- Location: Pennsylvania and New York, United States
- Nearest city: Honesdale, Pennsylvania
- Coordinates: 41°38′24″N 75°03′31″W﻿ / ﻿41.64008°N 75.05859°W
- Area: 55,575 acres (22,490 ha)-only about 30 acres (12 ha) are federally owned
- Established: 1978 added to Wild and Scenic Rivers System
- Visitors: 380,245 (in 2025)
- Governing body: National Park Service
- Website: Upper Delaware Scenic and Recreational River

= Upper Delaware Scenic and Recreational River =

National Wild and Scenic River in Pennsylvania and New York

The Upper Delaware Scenic and Recreational River is a unit of the National Park Service designated under the National Wild and Scenic Rivers System. It stretches along 73.4 mi of the Delaware River between Hancock, New York, and Sparrowbush, New York. It includes parts of Delaware County, Orange County, and Sullivan County in New York, as well as Pike County and Wayne County in Pennsylvania. Most of the land in this unit is privately owned; the federal government only owns about 30 acre.

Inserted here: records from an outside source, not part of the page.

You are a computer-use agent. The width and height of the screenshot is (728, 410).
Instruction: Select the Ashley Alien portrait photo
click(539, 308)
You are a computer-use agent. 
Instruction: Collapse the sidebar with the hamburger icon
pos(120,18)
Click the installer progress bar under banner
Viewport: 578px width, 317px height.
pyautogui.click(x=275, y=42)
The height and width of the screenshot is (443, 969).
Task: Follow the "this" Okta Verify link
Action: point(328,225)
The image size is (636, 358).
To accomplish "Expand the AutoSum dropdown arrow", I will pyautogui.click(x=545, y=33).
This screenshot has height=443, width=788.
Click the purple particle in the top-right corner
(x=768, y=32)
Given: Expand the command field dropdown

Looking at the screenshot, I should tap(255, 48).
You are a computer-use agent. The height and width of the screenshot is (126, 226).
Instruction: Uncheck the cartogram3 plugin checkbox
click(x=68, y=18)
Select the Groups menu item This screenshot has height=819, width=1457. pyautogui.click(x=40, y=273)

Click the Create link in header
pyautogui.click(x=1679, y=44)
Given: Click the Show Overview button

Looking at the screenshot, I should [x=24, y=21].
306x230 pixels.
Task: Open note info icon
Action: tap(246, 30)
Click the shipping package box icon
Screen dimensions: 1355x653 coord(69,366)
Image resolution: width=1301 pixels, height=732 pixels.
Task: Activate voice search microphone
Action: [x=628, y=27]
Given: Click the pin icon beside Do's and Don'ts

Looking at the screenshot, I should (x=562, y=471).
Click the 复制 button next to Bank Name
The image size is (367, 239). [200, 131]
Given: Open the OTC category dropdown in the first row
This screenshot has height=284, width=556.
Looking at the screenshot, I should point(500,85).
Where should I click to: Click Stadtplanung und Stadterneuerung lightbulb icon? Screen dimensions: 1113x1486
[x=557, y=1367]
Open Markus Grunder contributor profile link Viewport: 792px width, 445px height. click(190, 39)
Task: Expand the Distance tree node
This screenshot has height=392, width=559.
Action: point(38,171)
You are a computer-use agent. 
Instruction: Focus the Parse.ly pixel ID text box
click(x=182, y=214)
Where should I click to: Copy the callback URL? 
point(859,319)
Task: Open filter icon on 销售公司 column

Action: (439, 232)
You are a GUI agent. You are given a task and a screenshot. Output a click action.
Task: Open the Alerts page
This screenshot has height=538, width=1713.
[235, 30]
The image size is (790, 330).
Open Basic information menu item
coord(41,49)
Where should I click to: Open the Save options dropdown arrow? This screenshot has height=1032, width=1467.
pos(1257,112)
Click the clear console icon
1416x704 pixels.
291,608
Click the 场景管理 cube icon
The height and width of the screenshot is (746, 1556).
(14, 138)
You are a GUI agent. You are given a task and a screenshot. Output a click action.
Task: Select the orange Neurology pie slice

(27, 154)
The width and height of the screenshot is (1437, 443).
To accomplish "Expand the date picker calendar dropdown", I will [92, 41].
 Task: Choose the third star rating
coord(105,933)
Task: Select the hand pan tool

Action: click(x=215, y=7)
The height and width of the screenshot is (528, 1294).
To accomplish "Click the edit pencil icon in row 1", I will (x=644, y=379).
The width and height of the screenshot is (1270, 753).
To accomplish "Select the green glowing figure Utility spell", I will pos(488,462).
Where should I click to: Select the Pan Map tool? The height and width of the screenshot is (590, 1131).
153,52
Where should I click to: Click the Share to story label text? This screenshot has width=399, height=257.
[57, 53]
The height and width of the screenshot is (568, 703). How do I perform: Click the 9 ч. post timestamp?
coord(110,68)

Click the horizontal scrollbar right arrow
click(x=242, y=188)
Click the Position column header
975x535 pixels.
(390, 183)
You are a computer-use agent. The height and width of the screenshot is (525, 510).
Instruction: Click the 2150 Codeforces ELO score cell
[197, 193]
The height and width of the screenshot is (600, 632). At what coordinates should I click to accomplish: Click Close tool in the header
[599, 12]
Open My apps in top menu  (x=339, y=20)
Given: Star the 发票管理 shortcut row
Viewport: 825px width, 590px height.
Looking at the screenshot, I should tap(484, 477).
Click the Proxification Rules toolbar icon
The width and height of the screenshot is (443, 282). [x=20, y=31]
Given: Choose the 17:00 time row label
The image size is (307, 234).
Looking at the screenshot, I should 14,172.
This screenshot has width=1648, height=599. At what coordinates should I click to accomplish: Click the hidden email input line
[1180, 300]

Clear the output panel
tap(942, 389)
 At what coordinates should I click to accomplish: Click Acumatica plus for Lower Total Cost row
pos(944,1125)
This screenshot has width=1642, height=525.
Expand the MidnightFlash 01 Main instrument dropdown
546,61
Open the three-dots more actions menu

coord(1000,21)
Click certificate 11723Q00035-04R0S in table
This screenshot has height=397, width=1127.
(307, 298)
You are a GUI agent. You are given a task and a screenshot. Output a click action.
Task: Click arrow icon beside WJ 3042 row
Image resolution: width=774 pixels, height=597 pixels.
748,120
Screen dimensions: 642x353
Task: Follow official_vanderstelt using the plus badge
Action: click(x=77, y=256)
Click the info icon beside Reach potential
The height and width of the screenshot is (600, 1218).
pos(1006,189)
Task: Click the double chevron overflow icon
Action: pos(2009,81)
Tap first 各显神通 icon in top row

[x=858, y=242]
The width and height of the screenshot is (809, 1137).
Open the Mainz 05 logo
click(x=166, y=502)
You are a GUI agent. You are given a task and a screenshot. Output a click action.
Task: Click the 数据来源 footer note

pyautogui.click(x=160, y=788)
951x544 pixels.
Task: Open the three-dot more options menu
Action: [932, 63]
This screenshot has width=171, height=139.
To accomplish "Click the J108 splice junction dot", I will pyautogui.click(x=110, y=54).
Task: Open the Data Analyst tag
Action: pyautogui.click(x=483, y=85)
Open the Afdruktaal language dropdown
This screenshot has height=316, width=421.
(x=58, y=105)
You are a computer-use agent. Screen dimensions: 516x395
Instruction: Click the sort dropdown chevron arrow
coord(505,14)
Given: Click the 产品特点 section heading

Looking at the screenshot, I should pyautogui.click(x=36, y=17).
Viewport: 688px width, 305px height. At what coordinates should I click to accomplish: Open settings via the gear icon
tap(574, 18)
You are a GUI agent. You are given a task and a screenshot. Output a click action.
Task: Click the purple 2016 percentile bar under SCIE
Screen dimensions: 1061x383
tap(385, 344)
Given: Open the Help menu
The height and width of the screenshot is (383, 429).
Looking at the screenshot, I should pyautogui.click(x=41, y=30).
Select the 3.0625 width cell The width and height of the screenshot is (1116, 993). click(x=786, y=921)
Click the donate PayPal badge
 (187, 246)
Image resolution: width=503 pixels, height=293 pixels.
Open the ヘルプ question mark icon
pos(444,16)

The site includes and protects Roebling's Delaware Aqueduct and the Zane Grey Museum. Within the park are the remains of the Delaware and Hudson Canal. This canal operated from 1828 to 1898 carrying anthracite coal and other regional products to the Hudson River where the products were shipped to various markets including New York City. The Delaware and Hudson Canal Company is considered one of the first private million dollar companies in the United States. Some of the remains of the canal are a National Historic Landmark.

== Land Protection ==
More than 14,000 acres within the watershed of the Upper Delaware Scenic and Recreational River are protected by conservation easements enacted by willing private property owners and held by the Delaware Highlands Conservancy land trust, which was founded by Barbara Yeaman in 1994.

==Activities==
- Recreation on the Delaware River – The shoreline of the river is mostly privately owned, but the waterway is open to public use, from numerous public access sites. Recreational opportunities include boating, fishing, and wildlife watching. While swimming is available, the river is swift and the rocks are slippery making it dangerous.
- Delaware and Hudson Canal – Between 1825 and 1829, the Delaware and Hudson Canal was a 108 mi water route from the anthracite coal mines of Pennsylvania to the markets on the Hudson River. The U.S. Department of the Interior has designated the Delaware and Hudson Canal a National Historic Landmark and an NHL bronze plaque has been placed on the aqueduct.
- Roebling's Delaware Aqueduct - Believed to be the oldest suspension bridge in the United States, retaining its original elements.
- Zane Grey Museum – Zane Grey (1872–1939) moved to Lackawaxen in 1905. From his home on the Upper Delaware, Zane began his writing career, becoming known as the “Father of the Western Novel”.
- Bird Watching – The Upper Delaware is known for eagle watching. The clean running water provides food and the tall trees along the shoreline, offer perching and nesting sites. The river way is the largest wintering site of bald eagles in the northeast. East of Pond Eddy a wheelchair accessible bird blind, Eagle Observation Area, along New York 97.
- Hawk’s Nest - The Hawk's Nest is a scenic location outside Port Jervis, New York, high above the Delaware River on New York State Route 97. Its name is derived from the birds of prey that nest in the area. The location is also known for its winding roads and scenic overlooks in the Delaware River Valley.